L’ipertensione arteriosa colpisce, orientativamente, il 40% delle persone in età adulta e raggiunge picchi del 60-70% nei soggetti anziani. Una condizione patologica piuttosto diffusa che fuori controllo è dannosa per tutto l’organismo e in primis per cuore, cervello e reni. L’Iclas di Rapallo (Istituto clinico ligure di alta specialità) ha deciso di affrontarla con uno specifico percorso di diagnosi e cura.
«Sottostimare il problema − spiega Giacomo Deferrari, responsabile del progetto e fondatore della Società italiana di Nefrocardiologia − e non prendersi cura di se stessi in situazioni di pressione arteriosa elevata, equivale a esporsi – con l’andare del tempo – a un rischio molto alto di pericolosi eventi cerebrovascolari, cardiaci e renali in gran parte prevenibili con la normalizzazione della pressione arteriosa. Innanzitutto dobbiamo comprendere i motivi dell’innalzamento pressorio: il 90-95% dei casi sottoposti all’osservazione degli specialisti vengono classificati quali ipertensione essenziale (o primaria): non è possibile risalire a cause certe. Poi vi è una fetta abbastanza consistente di persone, da indagare in modo accurato, la cui ipertensione è correlabile a disfunzioni renali, endocrine, anomalie vascolari. Una volta escluse le origini documentabili, è essenziale valutare lo stato di salute degli organi bersaglio (cuore, vasi e reni in prima istanza) attraverso la diagnostica in grado di fornire notizie sulla situazione cardiaca e in particolare sulla ipertrofia del ventricolo sinistro, renale e delle carotidi».
Test a cui si deve aggiungere, come spiega Deferrari, «la ricerca di tracce di albumina nelle urine. La presenza di piccole quantità di albumina (una proteina plasmatica), oltre a rappresentare il campanello d’allarme di un danno a livello renale è anche predettore di possibili, pesanti incidenti cardiovascolari. Certo, il quadro di riferimento va poi completato grazie a ulteriori semplici esami ematochimici utili a evidenziare eventuali dislipidemie nonché accertare se il paziente soffra già di diabete o altre malattie del metabolismo».

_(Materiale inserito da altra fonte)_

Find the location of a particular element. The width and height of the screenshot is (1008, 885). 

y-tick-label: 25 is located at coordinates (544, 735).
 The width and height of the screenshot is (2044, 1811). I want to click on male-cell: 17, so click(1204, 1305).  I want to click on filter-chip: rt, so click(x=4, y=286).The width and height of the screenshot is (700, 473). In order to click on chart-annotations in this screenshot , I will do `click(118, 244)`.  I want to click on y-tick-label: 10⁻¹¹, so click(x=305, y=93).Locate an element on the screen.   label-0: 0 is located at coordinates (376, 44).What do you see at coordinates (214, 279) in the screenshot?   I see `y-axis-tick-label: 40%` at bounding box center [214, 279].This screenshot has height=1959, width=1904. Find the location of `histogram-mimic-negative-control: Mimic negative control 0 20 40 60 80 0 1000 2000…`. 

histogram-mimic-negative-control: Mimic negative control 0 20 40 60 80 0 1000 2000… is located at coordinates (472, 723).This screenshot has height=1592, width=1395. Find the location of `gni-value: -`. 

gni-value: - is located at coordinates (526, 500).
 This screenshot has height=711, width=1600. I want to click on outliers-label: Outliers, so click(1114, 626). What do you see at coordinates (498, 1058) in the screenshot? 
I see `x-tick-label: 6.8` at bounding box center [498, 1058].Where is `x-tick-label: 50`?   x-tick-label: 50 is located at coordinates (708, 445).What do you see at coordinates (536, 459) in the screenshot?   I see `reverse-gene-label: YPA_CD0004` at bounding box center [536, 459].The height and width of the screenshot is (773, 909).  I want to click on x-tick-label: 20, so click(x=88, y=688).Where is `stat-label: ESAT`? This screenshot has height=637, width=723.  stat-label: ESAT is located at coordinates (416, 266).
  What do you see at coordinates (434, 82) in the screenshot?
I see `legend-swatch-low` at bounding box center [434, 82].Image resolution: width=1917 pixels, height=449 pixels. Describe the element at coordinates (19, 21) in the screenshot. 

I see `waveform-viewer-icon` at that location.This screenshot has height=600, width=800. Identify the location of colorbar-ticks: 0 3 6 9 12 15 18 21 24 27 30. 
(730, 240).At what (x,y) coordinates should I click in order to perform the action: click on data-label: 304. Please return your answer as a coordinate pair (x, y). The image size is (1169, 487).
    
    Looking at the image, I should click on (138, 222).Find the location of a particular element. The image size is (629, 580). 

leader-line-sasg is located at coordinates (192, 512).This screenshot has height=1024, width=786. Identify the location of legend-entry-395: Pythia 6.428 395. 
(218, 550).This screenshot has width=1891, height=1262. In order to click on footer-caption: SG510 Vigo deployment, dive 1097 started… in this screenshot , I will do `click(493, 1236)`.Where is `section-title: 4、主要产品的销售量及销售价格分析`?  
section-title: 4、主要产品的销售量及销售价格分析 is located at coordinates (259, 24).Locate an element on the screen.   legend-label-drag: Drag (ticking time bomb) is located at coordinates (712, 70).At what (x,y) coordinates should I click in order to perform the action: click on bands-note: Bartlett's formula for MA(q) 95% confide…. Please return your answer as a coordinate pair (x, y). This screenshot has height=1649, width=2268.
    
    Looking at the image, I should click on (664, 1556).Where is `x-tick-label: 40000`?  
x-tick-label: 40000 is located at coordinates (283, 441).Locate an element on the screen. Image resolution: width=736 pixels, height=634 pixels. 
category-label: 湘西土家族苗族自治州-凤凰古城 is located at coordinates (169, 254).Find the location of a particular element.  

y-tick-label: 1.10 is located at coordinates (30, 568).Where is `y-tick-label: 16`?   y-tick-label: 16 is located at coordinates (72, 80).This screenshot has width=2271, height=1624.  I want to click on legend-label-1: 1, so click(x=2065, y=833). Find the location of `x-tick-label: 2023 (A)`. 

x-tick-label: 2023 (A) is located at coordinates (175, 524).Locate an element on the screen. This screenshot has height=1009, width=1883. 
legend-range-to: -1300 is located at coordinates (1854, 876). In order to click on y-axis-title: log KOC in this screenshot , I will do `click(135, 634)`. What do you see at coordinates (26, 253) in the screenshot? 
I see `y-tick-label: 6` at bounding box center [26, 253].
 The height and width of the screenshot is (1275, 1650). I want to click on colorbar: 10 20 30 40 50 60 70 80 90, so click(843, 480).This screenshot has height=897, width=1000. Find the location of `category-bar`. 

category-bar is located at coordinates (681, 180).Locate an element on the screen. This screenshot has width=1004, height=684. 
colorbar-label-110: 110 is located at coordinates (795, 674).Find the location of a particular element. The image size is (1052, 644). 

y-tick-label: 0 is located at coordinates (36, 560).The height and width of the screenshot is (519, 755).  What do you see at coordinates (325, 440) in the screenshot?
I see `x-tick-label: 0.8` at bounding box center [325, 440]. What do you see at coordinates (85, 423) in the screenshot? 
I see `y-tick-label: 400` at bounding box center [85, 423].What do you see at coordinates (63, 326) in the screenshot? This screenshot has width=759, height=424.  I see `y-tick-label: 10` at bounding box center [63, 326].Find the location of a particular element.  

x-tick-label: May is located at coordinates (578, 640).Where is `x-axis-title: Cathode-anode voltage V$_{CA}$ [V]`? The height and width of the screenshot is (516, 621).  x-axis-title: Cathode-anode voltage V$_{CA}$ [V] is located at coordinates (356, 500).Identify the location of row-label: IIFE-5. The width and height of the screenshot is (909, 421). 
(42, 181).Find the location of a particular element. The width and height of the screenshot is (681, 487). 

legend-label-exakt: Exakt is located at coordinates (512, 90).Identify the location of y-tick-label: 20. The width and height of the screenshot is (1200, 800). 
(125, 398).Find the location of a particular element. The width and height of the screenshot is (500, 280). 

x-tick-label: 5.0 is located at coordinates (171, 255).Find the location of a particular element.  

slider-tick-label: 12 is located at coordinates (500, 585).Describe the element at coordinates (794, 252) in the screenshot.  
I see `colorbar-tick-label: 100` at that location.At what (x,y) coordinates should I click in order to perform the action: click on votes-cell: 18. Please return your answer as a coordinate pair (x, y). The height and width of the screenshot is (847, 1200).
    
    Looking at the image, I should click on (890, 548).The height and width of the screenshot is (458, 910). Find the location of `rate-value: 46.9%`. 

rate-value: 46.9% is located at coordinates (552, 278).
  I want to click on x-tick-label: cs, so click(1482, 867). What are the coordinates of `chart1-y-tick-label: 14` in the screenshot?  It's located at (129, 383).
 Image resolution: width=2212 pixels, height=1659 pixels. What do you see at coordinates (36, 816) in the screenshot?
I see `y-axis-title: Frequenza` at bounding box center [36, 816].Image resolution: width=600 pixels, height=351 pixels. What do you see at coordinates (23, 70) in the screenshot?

Aggiunge Deferrari: «Quando l’iperteso è dubbio, oppure non risponde appieno alle terapie in corso, la misurazione della pressione arteriosa nell’arco delle 24 ore – mediante holter pressorio che si attiva automaticamente ogni 15 minuti – è di grande aiuto. Non di rado diverse persone si presentano normotese o quasi durante il giorno, mentre di notte la loro pressione non scende quanto dovrebbe, almeno 20 millimetri di mercurio, svelando così gravi forme d’ipertensione arteriosa».
La terapia dell’ipertensione arteriosa non è solo farmacologica: «L’iperteso deve prima di tutto essere trattato sotto il profilo del riequilibrio metabolico. Gli obesi, per esempio, sono candidati a diventare ipertesi (o lo sono già). Da qui la necessità d’intervenire sulla dieta – favorendo la perdita di peso – sulla riduzione delle bevande stimolanti (caffè soprattutto) e del sale; sulla modifica dello stile di vita incentivando la regolare attività fisica. L’approccio non farmacologico è dunque fondamentale. Il ruolo dei farmaci è comunque importante, specie alla luce delle disponibilità di ritrovati oggi estremamente efficaci e ben tollerati».
L’ipertensione arteriosa è una patologia che si eredita? «Non vi è – diciamo così – una genetica obbligata per l’ipertensione arteriosa. Possiamo invece parlare di una “tendenza familiare”. È più probabile che il figlio di un genitore iperteso sviluppi la stessa malattia», conclude Deferrari.